13 março 2007

Há 35 anos



« -Tal como se encontra legislado, que perspectivas abre a nova lei de cinema?

- Há muita coisa com que não estou de acordo, como todos nós, evidentemente. Mas o que mais choca é verificar que a Lei irá proteger mais as entidades exploradoras do cinema do que aqueles que afinal o produzem. A abertura e preferência dada às co-produções parece-me também - digam o que disserem todos aqueles que no cinema apenas vêem interesses comerciais - o mais clamoroso atentado à concretização dum cinema nacional com personalidade própria. Fala-se de estruturas, infra-estruturas e mais quejandas coisas, apenas para camuflar desígnios inconfessáveis que todos bem conhecemos, conscientes como estamos de que Portugal nunca poderá ser uma oficina de cinema enlatado para consumo universal. Nem isso nos interessava nada!

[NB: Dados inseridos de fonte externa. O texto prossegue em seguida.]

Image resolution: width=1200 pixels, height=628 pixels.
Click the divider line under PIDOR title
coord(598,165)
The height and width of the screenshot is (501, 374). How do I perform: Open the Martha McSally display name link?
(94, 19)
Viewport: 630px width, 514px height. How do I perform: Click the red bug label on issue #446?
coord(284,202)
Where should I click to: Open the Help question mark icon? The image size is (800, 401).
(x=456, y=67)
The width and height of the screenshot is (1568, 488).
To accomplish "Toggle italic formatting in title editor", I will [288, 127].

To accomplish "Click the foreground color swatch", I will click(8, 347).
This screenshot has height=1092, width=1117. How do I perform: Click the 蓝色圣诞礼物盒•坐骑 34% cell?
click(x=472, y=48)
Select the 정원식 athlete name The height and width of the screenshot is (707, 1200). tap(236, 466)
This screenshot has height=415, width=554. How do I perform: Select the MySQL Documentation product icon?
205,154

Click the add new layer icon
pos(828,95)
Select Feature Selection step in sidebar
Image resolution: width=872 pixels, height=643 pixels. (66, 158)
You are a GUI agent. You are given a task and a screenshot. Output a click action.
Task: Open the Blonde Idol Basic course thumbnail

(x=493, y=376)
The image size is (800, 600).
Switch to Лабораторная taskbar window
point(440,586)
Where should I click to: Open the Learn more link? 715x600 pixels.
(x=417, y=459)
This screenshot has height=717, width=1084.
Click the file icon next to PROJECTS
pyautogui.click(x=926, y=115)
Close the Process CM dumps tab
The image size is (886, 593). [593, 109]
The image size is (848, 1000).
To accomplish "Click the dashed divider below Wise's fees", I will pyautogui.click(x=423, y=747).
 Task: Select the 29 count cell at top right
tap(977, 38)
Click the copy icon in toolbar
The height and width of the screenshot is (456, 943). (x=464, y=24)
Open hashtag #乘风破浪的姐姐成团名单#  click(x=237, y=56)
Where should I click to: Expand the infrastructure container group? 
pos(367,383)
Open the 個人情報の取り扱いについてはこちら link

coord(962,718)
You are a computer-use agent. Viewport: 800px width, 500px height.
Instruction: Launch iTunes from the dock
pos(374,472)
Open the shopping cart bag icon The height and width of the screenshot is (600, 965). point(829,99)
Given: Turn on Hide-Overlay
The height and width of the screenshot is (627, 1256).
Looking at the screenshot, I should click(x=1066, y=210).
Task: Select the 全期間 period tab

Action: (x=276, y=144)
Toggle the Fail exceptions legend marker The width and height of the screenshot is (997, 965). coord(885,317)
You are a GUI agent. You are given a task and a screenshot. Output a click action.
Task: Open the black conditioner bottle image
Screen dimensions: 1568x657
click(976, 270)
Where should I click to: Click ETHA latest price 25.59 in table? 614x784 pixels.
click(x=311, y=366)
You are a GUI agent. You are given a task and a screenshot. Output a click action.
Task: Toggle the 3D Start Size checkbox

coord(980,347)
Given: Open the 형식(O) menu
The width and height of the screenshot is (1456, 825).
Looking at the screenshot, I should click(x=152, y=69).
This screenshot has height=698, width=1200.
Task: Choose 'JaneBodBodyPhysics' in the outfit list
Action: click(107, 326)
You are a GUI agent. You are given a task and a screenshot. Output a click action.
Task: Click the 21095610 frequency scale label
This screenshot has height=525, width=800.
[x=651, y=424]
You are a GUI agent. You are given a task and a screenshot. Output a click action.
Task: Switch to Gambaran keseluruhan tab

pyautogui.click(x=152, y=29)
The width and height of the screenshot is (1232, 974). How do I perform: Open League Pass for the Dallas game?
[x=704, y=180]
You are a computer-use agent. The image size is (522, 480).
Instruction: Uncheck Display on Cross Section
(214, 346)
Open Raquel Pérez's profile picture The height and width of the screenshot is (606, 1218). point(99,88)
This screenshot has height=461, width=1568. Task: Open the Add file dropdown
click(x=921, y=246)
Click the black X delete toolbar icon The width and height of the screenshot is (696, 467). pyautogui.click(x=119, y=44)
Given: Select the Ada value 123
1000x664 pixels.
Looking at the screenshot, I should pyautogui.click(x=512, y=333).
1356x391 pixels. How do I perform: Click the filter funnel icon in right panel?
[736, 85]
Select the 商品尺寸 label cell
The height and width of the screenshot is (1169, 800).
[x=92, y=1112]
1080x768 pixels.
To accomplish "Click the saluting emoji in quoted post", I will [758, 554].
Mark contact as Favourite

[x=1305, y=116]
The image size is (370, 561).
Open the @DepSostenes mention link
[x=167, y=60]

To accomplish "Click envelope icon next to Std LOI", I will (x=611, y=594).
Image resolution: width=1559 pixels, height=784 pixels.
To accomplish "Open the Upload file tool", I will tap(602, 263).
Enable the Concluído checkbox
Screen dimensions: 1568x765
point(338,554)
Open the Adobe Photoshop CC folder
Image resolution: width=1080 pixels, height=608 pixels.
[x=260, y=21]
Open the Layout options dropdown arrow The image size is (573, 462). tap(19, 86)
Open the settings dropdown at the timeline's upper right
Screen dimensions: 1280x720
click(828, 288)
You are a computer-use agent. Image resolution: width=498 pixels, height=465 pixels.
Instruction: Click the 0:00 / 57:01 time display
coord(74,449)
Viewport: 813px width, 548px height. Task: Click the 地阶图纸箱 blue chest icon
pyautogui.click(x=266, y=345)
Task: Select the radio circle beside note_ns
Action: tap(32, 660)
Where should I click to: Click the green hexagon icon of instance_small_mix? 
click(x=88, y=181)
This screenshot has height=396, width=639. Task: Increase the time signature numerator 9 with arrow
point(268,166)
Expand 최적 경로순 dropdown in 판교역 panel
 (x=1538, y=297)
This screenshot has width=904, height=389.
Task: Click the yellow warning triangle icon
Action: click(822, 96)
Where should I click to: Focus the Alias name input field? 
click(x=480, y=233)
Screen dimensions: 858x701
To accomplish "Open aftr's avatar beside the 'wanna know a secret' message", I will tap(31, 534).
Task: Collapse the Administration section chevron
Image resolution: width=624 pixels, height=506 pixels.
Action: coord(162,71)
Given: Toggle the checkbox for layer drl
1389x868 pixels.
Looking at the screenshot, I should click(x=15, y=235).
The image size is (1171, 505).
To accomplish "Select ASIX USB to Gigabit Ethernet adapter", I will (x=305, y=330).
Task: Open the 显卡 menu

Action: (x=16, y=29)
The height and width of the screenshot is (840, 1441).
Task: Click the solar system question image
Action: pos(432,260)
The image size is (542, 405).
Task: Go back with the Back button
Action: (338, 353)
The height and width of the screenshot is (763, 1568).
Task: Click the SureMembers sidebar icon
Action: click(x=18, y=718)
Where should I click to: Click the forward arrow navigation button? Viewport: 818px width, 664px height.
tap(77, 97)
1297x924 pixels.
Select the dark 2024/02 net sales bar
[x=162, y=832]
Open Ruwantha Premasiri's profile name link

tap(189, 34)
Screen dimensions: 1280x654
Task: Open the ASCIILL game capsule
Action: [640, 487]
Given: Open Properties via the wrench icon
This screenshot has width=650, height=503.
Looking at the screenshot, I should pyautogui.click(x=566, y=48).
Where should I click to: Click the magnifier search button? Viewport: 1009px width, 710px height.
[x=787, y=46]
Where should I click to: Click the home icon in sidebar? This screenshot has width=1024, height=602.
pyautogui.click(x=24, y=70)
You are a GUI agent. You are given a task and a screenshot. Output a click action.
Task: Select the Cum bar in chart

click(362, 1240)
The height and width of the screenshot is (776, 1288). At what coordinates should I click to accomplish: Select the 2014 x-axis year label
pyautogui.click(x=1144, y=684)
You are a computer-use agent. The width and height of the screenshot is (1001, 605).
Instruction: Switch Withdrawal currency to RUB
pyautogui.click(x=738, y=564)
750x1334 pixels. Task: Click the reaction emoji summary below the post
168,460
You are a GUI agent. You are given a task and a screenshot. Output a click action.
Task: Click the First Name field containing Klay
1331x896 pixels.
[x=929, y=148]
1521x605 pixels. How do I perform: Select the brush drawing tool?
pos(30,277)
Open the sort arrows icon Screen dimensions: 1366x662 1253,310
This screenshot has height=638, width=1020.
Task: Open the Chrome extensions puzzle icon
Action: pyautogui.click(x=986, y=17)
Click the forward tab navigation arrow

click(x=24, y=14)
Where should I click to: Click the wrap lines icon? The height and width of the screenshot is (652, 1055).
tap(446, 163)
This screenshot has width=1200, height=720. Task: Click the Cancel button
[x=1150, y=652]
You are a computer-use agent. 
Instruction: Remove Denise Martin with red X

Mas, não nos trará algumas coisas boas a nova Lei? Pois concerteza que sim. Se ela for cumprida nessas alíneas. Mas a melhor ajuda que ela nos poderia dar - arrisco! - seria a de construir dois cinemas, um em Lisboa e outro no Porto, para estreia dos nossos filmes, livre de taxas de exibição e distribuição, que nos levam quase a totalidade das receitas nos dois maiores centros de rentabilidade, o que quase sempre impossibilita a recuperação dos capitais investidos. Os filmes - sem discriminação - seriam ali estreados pela ordem do seu acabamento e estariam no cartaz o tempo que o público entendesse. Às salas, administradas pelo Instituto, poderia dar-se os nomes de "Paz dos Reis" no Porto e - porque não - "Leitão de Barros", em Lisboa. Quando não houvesse filmes para estrear, fazer-se-iam reposições e retrospectivas. Isso era ajudar o cinema português e dignificá-lo. (...) »

Excerto de uma entrevista a Manuel Guimarães, no Diário de Lisboa, em 1972 (data incerta).

Nota: a lei referida é a lei nº7/71 que cria o IPC, Instituto Português de Cinema, actual ICAM.
Foto: Vilarinho das Furnas, documentário de António Campos, 1971.